:: Data shown ::

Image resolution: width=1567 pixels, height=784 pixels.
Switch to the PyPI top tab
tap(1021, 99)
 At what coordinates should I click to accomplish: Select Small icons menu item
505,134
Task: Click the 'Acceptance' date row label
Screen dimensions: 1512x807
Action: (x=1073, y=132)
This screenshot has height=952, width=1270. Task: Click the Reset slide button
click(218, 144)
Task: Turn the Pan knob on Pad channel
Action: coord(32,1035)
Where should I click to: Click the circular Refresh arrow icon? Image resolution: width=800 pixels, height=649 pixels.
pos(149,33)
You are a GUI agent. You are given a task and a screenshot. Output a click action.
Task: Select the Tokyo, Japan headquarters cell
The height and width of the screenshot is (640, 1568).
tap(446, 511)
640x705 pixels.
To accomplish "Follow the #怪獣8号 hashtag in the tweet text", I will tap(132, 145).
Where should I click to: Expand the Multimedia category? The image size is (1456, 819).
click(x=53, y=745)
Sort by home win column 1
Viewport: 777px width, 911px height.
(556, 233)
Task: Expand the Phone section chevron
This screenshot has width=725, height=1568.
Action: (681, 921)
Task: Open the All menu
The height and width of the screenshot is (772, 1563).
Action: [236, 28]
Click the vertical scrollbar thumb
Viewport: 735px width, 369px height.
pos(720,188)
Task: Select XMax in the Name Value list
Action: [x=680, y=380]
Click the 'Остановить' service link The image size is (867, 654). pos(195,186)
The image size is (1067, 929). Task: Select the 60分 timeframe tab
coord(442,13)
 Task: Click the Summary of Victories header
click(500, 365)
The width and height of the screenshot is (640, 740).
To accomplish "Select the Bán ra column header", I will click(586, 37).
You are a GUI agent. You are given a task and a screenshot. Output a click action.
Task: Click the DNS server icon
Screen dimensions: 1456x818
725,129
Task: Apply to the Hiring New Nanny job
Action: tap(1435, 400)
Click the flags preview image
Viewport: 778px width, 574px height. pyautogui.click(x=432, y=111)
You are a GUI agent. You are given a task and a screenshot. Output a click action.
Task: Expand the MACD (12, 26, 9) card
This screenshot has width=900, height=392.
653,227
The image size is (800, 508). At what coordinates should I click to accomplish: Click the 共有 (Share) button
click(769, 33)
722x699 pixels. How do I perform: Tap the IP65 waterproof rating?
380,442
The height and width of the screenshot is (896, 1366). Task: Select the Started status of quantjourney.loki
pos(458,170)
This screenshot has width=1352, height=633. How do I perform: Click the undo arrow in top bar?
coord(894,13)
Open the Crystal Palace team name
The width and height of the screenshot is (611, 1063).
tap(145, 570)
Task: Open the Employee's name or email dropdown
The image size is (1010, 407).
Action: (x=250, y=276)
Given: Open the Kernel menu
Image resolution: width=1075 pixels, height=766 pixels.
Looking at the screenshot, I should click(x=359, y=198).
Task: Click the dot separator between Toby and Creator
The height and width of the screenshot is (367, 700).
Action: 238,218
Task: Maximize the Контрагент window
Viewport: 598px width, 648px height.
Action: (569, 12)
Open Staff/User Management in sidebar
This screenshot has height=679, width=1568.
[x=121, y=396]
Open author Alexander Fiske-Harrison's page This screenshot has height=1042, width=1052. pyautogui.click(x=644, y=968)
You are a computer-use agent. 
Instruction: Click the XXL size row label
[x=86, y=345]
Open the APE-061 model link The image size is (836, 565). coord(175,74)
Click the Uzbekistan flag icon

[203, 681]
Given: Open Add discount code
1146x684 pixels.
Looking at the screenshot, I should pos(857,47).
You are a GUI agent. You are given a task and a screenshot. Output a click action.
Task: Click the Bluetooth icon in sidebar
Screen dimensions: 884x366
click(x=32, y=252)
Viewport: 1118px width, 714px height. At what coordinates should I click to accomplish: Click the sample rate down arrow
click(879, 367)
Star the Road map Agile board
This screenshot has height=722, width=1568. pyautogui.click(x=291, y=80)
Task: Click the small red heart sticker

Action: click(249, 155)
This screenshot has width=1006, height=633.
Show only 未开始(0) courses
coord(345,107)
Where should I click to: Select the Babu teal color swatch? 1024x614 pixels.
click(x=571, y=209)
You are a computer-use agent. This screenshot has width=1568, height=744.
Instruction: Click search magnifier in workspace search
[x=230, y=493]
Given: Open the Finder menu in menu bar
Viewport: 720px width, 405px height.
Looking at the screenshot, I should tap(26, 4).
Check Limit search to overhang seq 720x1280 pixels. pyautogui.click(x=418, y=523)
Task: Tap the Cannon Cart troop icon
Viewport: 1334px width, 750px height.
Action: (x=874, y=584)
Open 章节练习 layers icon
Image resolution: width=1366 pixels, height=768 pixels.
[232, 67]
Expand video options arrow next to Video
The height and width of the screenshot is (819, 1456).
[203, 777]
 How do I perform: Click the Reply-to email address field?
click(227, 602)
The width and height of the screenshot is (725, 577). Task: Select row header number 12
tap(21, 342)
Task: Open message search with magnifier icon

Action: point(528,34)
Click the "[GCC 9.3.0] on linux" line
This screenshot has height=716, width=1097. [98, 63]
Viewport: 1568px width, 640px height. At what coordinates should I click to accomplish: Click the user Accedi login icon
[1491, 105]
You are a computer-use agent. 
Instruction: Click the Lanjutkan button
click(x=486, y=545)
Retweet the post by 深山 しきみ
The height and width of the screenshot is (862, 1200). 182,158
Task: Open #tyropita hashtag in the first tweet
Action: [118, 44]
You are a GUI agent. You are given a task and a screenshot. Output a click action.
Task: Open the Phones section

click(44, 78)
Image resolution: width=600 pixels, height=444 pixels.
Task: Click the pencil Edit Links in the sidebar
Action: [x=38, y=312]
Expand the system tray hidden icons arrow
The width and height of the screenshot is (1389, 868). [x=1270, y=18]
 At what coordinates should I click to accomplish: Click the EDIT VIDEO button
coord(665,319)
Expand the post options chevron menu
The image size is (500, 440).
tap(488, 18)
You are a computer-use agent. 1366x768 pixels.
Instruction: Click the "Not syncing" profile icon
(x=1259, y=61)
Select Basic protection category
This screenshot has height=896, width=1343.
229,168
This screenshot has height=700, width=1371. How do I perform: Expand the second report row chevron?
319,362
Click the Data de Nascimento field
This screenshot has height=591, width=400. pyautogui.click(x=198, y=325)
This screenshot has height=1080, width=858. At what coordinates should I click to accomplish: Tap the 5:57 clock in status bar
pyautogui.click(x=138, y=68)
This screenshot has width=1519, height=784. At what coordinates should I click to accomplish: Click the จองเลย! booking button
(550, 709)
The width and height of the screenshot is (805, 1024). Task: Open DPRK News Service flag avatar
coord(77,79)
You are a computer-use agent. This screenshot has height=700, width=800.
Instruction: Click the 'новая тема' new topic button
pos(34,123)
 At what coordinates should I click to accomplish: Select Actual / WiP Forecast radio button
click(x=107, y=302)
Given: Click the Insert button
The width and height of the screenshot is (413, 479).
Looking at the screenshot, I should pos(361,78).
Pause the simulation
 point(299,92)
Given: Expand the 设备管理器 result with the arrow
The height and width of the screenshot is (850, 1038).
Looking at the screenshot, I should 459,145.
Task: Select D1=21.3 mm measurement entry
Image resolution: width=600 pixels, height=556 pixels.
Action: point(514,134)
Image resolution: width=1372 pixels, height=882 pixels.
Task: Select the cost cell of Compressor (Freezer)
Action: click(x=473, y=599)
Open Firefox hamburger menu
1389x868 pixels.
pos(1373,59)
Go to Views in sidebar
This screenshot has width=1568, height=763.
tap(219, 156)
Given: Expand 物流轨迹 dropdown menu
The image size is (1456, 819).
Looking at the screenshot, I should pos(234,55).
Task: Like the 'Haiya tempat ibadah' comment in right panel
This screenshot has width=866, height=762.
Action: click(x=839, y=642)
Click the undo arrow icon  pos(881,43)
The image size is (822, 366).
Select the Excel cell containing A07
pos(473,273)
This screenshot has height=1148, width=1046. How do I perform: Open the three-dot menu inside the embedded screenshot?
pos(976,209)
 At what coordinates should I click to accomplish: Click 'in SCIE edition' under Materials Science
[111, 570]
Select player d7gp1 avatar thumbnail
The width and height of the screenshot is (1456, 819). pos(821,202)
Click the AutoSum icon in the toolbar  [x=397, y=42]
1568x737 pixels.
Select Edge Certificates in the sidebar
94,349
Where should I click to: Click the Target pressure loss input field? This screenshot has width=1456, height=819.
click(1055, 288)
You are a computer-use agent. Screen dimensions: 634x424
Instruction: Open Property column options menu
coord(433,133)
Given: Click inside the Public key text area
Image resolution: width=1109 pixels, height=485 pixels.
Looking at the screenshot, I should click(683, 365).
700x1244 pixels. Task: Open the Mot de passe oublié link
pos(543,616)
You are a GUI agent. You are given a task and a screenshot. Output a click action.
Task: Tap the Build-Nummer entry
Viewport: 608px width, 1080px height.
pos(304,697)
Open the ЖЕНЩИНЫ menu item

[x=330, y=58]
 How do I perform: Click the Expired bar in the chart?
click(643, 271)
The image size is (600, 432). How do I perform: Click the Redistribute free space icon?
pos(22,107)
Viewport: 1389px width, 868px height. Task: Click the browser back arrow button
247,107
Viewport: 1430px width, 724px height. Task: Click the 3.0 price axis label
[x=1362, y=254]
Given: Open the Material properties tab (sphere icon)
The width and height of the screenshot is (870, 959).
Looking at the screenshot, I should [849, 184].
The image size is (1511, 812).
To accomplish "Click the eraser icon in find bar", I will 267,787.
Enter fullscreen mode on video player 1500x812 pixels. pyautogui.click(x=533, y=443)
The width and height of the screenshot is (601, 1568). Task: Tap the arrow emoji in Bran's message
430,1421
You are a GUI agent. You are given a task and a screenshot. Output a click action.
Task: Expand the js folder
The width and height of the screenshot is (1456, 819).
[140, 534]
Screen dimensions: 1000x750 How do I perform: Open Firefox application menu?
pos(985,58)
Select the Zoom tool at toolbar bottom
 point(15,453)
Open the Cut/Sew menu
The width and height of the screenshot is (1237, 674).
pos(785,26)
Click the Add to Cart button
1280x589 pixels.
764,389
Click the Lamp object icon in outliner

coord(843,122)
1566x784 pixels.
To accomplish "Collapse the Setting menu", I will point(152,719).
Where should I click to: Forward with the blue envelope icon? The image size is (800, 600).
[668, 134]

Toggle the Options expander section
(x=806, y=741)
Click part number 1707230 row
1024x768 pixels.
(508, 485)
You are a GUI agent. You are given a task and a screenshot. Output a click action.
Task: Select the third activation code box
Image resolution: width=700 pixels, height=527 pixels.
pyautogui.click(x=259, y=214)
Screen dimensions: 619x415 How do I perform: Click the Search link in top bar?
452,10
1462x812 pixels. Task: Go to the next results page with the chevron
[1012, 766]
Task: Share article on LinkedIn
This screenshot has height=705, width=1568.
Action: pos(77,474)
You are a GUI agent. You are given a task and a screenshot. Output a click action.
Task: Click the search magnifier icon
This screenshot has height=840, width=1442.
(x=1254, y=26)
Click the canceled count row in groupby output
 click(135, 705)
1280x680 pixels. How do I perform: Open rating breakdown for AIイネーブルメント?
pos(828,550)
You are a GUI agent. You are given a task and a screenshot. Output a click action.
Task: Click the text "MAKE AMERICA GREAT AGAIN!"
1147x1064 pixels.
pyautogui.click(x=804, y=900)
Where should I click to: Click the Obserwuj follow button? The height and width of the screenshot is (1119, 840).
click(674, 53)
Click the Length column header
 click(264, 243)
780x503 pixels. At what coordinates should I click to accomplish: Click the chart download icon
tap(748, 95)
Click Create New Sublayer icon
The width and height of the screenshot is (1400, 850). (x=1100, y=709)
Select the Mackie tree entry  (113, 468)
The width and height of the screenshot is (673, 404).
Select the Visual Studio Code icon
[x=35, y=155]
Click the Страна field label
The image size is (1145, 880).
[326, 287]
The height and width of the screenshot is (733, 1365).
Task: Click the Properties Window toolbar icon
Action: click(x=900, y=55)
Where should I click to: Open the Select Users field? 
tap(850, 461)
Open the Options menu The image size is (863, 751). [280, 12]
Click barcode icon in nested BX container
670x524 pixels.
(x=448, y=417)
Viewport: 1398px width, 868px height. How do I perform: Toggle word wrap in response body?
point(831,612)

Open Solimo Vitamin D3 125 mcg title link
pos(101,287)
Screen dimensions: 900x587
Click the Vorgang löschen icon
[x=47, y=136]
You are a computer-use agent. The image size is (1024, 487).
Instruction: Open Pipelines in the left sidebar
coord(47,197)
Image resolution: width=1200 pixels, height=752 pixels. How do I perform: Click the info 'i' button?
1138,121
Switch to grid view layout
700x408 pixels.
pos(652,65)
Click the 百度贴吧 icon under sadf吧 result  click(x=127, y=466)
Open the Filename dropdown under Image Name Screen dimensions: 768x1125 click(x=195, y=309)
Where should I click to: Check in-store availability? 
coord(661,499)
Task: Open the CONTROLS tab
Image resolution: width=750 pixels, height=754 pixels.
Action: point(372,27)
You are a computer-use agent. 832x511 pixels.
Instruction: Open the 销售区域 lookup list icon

:::

▶ **Task to complete**: Rewrite the items from the line containing "Given: Expand the 设备管理器 result with the arrow" through the line containing "Looking at the screenshot, I should pos(234,55).", inclusive, substituting "Open" for every occurrence of "Expand" and leaving all else unchanged.

▶ **Solution below**:
Given: Open the 设备管理器 result with the arrow
The height and width of the screenshot is (850, 1038).
Looking at the screenshot, I should 459,145.
Task: Select D1=21.3 mm measurement entry
Image resolution: width=600 pixels, height=556 pixels.
Action: point(514,134)
Image resolution: width=1372 pixels, height=882 pixels.
Task: Select the cost cell of Compressor (Freezer)
Action: click(x=473, y=599)
Open Firefox hamburger menu
1389x868 pixels.
pos(1373,59)
Go to Views in sidebar
This screenshot has width=1568, height=763.
tap(219, 156)
Given: Open 物流轨迹 dropdown menu
The image size is (1456, 819).
Looking at the screenshot, I should pos(234,55).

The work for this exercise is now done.